Il campione britannico della rana soffre di disturbi dell’attenzione come Phelps: “Per vincere non ti godi niente, ma mi piace. E’ il mio mondo”
Se Phelps è uscito, dalla vasca e dal tunnel dei problemi mentali correlati ad una carriera leggendaria, ce n’è un altro che è ancora in acqua a lottare. E lottare non è un verbo usato a caso. Adam Peaty punta alle Olimpiadi di Parigi, detiene il del record del mondo dei 50 e 100 metri rana, e ha vinto 32 titoli tra Olimpiadi, Mondiali, Europei e Commonwealth. Sui 100 rana i migliori 14 tempi della storia sono ancora suoi, anche li ha nuotati tutti tra il 2016 e il 2021. Gli è stato diagnosticato un disturbo da deficit di attenzione e iperattività, ADHD, che ha anche Phelps. “A volte – dice – quando vai a 1.000 miglia all’ora, non puoi guardare fuori dal finestrino per vedere cosa stai passando. Questo è quello che ho fatto. Prima che tu te ne accorga, ti sei schiantato contro un muro e devi rimettere insieme la macchina. Ho rimontato la macchina. Sono sicuro che abbiamo ancora degli aggiustamenti da fare, ma sono in un’ottima posizione e ho un ottimo telaio“.
E’ molto interessante il modo in cui, al Telegraph, il nuotatore britannico parla della cattiveria sportiva, e della mancanza di equilibrio.
“Mi sono preso una pausa e ho ribaltato il mio intero approccio allo sport, e alla mia vita. Ho sempre pensato che il successo e la felicità fossero definiti dalla medaglia d’oro o dal record mondiale. Cerco di non vivere più di questo”.
Quando è tornato, ai Giochi del Commonwealth, ha subito la sua prima sonora sconfitta in 8 anni. “Non appena subisci quella sconfitta, è come se avessi girato una chiave. Respiri fuoco. Se devo prendere una decisione difficile, penso solo a quel momento in cui ho toccato il muro ed ero quarto. Mi viene la pelle d’oca a pensarci”.
Peaty ora scrive un diario quotidiano e ha cercato di rallentare e documentare i suoi pensieri a volte contrastanti.

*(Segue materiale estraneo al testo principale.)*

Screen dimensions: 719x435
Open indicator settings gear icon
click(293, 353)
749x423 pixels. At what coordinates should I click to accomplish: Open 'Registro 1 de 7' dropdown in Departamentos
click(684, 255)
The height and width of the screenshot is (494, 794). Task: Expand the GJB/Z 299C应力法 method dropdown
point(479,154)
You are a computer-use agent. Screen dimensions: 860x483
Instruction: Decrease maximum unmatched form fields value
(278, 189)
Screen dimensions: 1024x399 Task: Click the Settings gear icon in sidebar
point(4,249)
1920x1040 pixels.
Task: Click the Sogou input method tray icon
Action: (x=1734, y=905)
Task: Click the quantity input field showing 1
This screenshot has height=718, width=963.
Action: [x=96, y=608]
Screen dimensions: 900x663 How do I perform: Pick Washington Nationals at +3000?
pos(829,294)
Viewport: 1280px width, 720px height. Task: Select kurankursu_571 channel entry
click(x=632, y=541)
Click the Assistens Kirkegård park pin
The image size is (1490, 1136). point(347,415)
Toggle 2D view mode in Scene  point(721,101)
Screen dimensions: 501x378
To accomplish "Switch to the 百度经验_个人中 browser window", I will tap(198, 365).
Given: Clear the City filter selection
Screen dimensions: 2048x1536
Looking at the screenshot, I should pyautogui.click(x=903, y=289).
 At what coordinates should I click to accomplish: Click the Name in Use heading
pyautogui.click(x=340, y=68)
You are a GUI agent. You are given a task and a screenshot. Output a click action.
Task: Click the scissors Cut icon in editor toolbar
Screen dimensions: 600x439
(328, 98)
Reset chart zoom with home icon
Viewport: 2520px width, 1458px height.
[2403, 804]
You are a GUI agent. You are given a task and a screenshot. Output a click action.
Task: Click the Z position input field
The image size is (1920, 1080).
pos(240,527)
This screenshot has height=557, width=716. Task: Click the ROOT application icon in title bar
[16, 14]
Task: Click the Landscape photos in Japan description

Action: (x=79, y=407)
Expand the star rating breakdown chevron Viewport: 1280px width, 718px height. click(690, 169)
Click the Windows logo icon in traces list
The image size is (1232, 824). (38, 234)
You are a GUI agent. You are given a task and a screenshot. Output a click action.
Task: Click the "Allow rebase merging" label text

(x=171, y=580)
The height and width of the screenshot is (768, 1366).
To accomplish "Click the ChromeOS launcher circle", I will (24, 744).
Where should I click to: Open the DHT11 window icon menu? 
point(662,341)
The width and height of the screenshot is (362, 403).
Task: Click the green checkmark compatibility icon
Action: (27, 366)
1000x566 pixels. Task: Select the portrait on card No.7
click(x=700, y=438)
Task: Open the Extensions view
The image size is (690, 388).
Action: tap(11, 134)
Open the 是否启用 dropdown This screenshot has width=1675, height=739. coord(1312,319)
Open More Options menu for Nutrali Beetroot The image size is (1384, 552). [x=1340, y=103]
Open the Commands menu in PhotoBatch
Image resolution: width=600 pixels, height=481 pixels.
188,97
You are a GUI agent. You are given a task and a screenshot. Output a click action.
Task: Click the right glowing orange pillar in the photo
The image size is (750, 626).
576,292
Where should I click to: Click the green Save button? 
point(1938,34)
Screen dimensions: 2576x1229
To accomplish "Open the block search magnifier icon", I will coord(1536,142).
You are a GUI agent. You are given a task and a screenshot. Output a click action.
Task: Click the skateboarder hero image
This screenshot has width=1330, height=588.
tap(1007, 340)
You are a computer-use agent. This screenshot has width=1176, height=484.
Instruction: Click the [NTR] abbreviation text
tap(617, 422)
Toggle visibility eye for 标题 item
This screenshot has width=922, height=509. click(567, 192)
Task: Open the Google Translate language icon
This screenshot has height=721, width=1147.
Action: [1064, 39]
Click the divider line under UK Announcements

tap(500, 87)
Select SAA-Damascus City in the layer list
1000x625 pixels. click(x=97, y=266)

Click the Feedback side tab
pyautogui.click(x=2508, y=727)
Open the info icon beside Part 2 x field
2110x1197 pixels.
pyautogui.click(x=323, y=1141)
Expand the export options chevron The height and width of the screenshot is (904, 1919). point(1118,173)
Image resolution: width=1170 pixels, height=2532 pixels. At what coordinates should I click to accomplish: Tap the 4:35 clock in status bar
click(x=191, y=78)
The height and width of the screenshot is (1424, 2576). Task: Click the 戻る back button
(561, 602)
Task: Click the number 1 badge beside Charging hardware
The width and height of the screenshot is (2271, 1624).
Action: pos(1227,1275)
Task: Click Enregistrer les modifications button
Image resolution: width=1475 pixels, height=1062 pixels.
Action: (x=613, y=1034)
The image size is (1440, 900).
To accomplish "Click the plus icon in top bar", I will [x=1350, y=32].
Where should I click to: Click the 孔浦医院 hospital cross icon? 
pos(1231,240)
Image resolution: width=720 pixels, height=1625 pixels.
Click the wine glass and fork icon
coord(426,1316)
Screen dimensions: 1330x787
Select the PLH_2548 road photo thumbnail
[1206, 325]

“Ho combattuto l’ansia, ho sempre combattuto situazioni scomode con molta energia. Il tuo cervello funziona a un ritmo molto veloce… non puoi goderti il presente, quindi la soddisfazione quotidiana, e l’obiettivo e il risultato ne risentono. La tua capacità di attenzione ne risente. Le tue relazioni soffrono. La dopamina è una droga estremamente potente … perché vuoi continuare a inseguire cose che possono mettere a rischio altre cose nella tua vita che ami e a cui vuoi aggrapparti”.
Sta cercando, scrive il Telegraph, di non precipitare in una mentalità negativa pur mantenendo il vantaggio che lo rende uno degli sportivi britannici più dominanti di sempre.
“È un’arma potente all’interno dello sport, perché posso concentrarmi eccessivamente e diventare dipendente dall’inseguire qualcosa. Uso ancora quell’energia. So che l’atleta dentro di me deve essere spietato. Si tratta di assicurarci di essere ancora un atleta e una persona ad alte prestazioni, ma assicurarci che questo non ci definisca. Ci sono molte domande che dobbiamo porci e assicurarci di non entrare anche in quel territorio soft. Soft è non lavorare sodo, essere compiacenti, dire sì a troppe cose perché non sei disciplinato. E’ tutto ciò che va contro l’obiettivo principale della prestazione. Le persone soft non vanno molto lontano nello sport. C’è un tempo e un luogo per accettare quella morbidezza ma nello sport, e tutto ciò che racchiude, devi essere un duro. Ma mi piace. Questo è il mio territorio”.